Witches
- Cover of first edition
- Editors: Isaac Asimov Martin H. Greenberg Charles G. Waugh
- Cover artist: Kinuko Kraft
- Language: English
- Series: Isaac Asimov's Magical Worlds of Fantasy
- Genre: Fantasy, science fiction
- Publisher: Signet/New American Library
- Publication date: 1984
- Publication place: United States
- Media type: Print (paperback)
- Pages: 350
- ISBN: 0-451-12882-6
- Preceded by: Wizards
- Followed by: Cosmic Knights

= Witches (anthology) =

Witches is an anthology of themed fantasy and science fiction short stories on the subject of witches edited by Isaac Asimov, Martin H. Greenberg and Charles G. Waugh as the second volume in their Isaac Asimov's Magical Worlds of Fantasy series.

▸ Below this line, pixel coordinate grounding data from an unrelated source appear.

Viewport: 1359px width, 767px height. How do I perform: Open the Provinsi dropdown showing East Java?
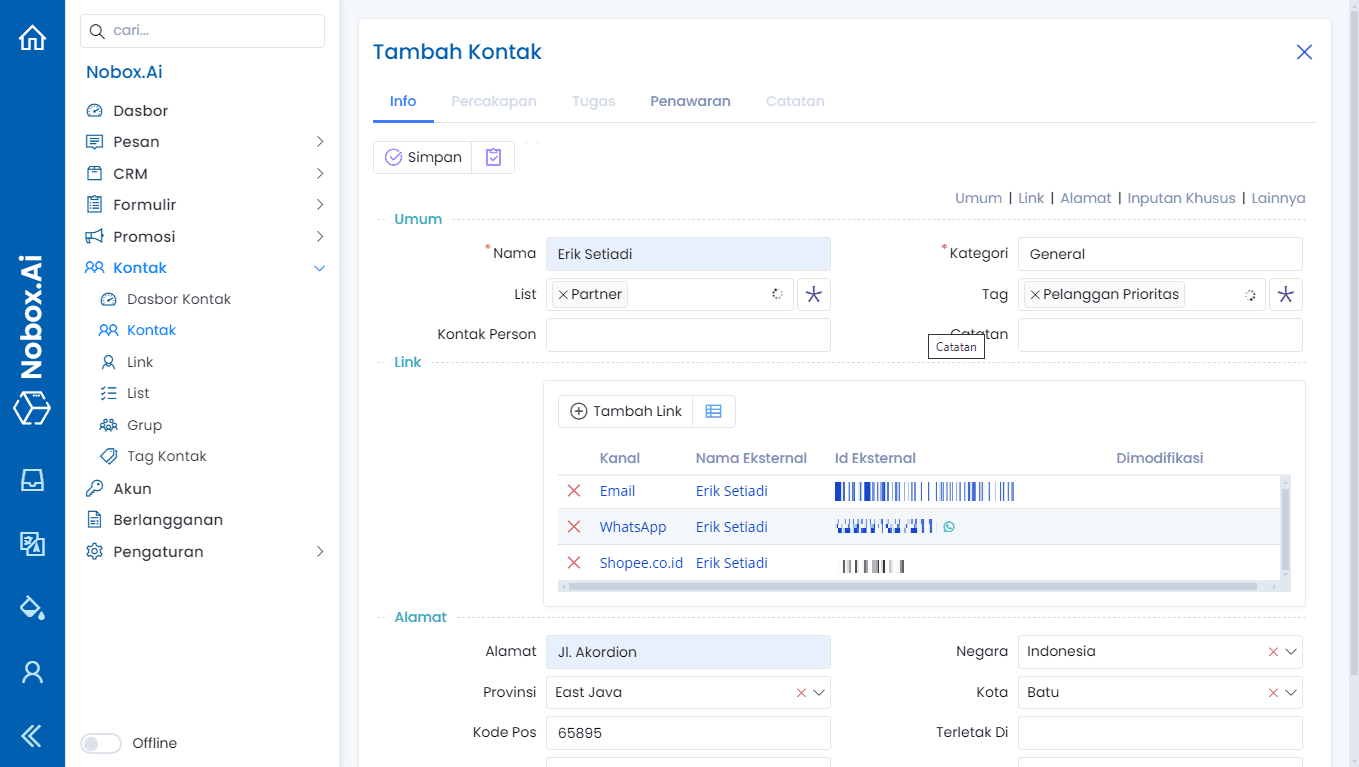(820, 692)

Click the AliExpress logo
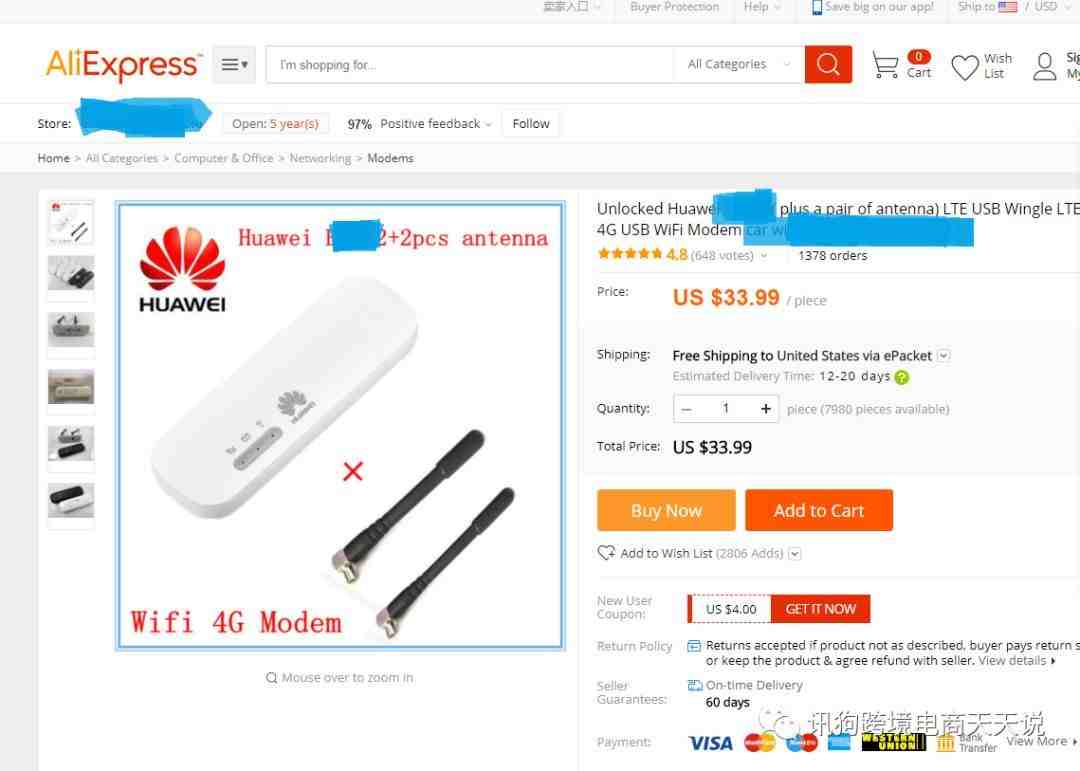(124, 65)
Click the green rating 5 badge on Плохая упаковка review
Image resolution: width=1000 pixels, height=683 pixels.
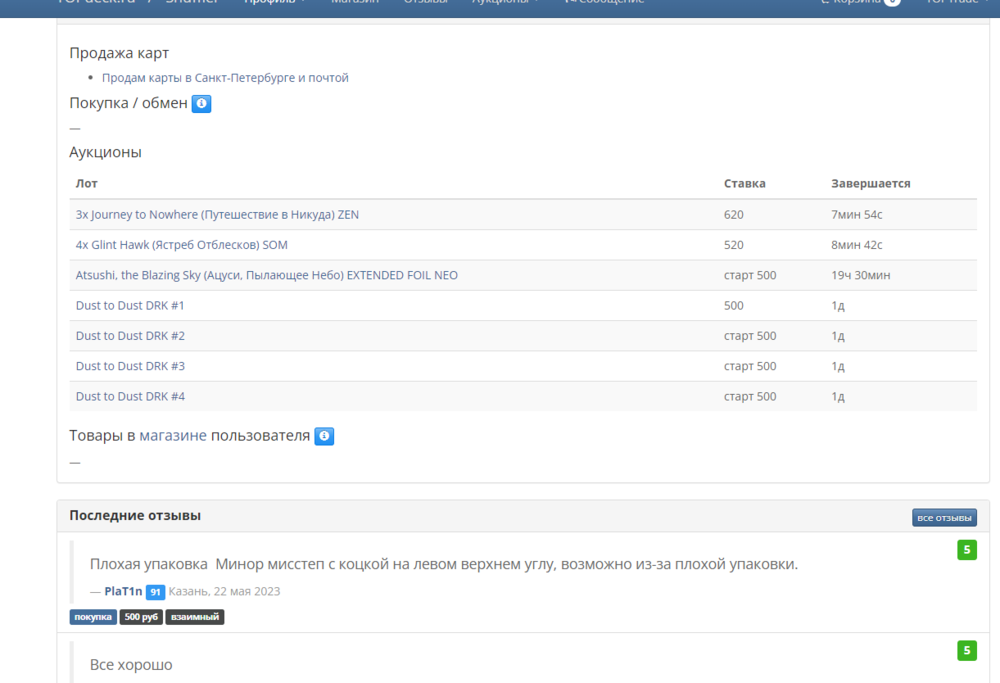coord(966,550)
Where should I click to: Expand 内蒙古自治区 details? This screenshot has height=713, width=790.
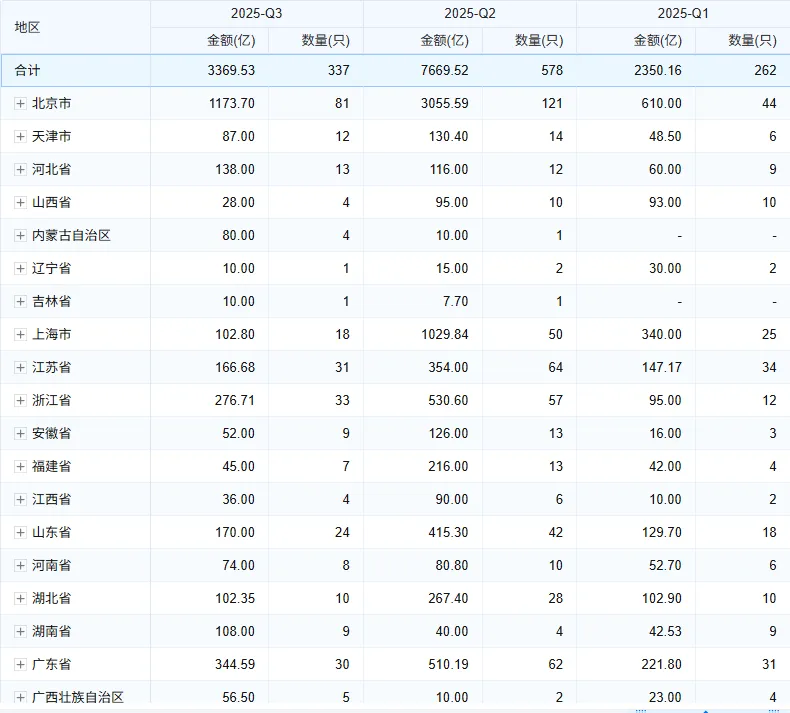[20, 235]
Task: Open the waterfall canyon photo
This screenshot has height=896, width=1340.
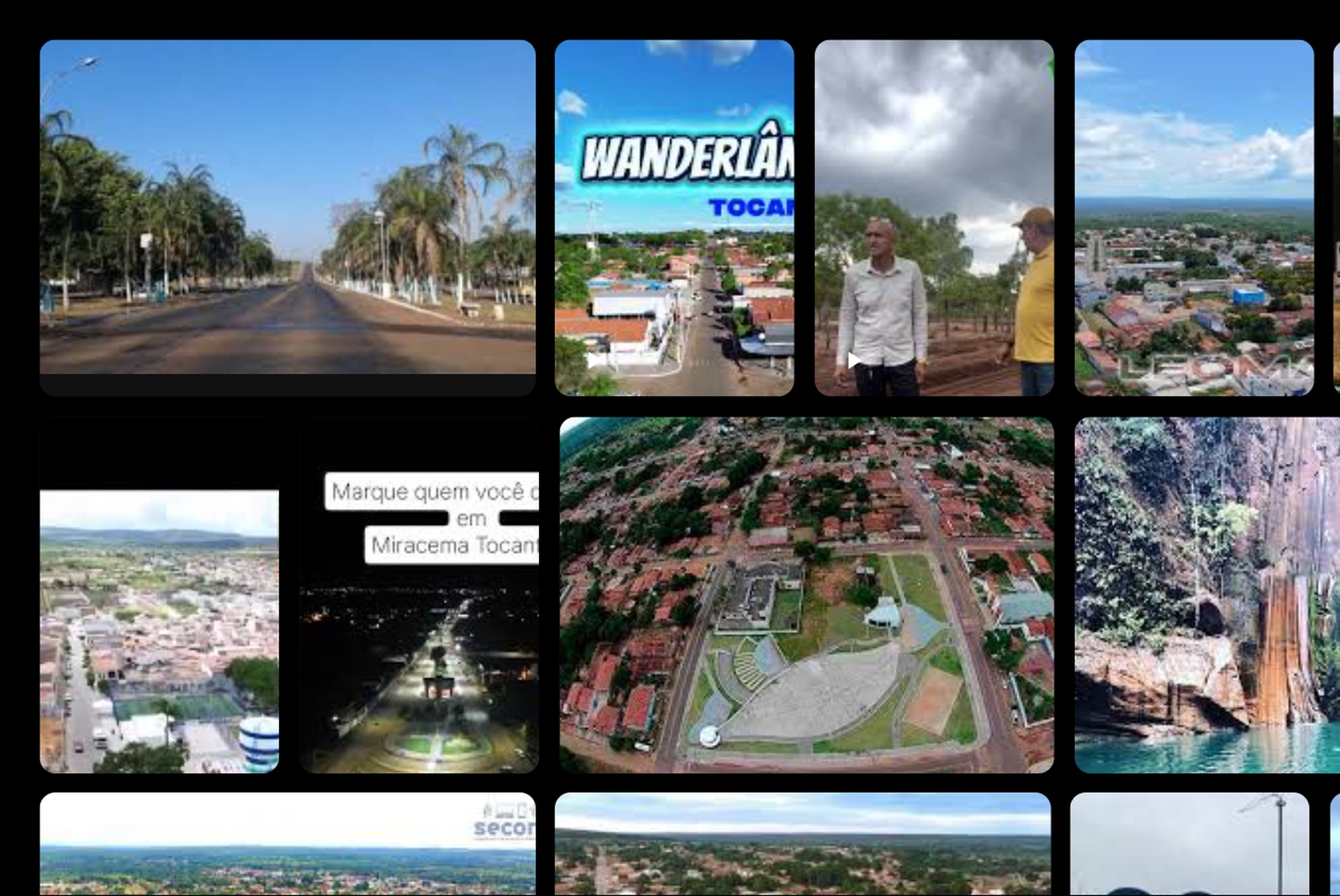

It was first published in paperback by Signet/New American Library in April 1984. It was later gathered together with Wizards, the first book in the series, into the omnibus hardcover collection Isaac Asimov's Magical Worlds of Fantasy: Witches & Wizards (1985).

==Summary==
The book collects fourteen novellas, novelettes and short stories by various fantasy and science fiction authors, with an introduction by Asimov.

==Contents==
- "Introduction" (Isaac Asimov)
- "My Mother Was a Witch" (William Tenn)
- "A Message from Charity" (William M. Lee)
- "The Witch" (A. E. van Vogt)
- "The Witches of Karres" (James H. Schmitz)
- "Spree" (Barry N. Malzberg)
- "Devil's Henchman" (Murray Leinster)
- "Malice in Wonderland" (Rufus King)
- "Operation Salamander" (Poul Anderson)
- "Wizard's World" (Andre Norton)
- "Sweets to the Sweet" (Robert Bloch)
- "Poor Little Saturday" (Madeleine L'Engle)
- "Squeakie's First Case" (Margaret Manners)
- "The Ipswich Phial" (Randall Garrett)
- "Black Heart and White Heart" (H. Rider Haggard)

==Reception==
Robert Coulson in Amazing Stories calls the book a "thick collection ... including several novelets and short novels," in which the "classics are here, of course." After going over the contents in some detail, he concludes "[o]verall it's an excellent anthology despite a couple of stories that don't belong in it, and worthwhile to anyone who hasn't already read the more often reprinted stories."

The anthology was also reviewed by and by E. F. Bleiler in Fantasy Review, November 1984.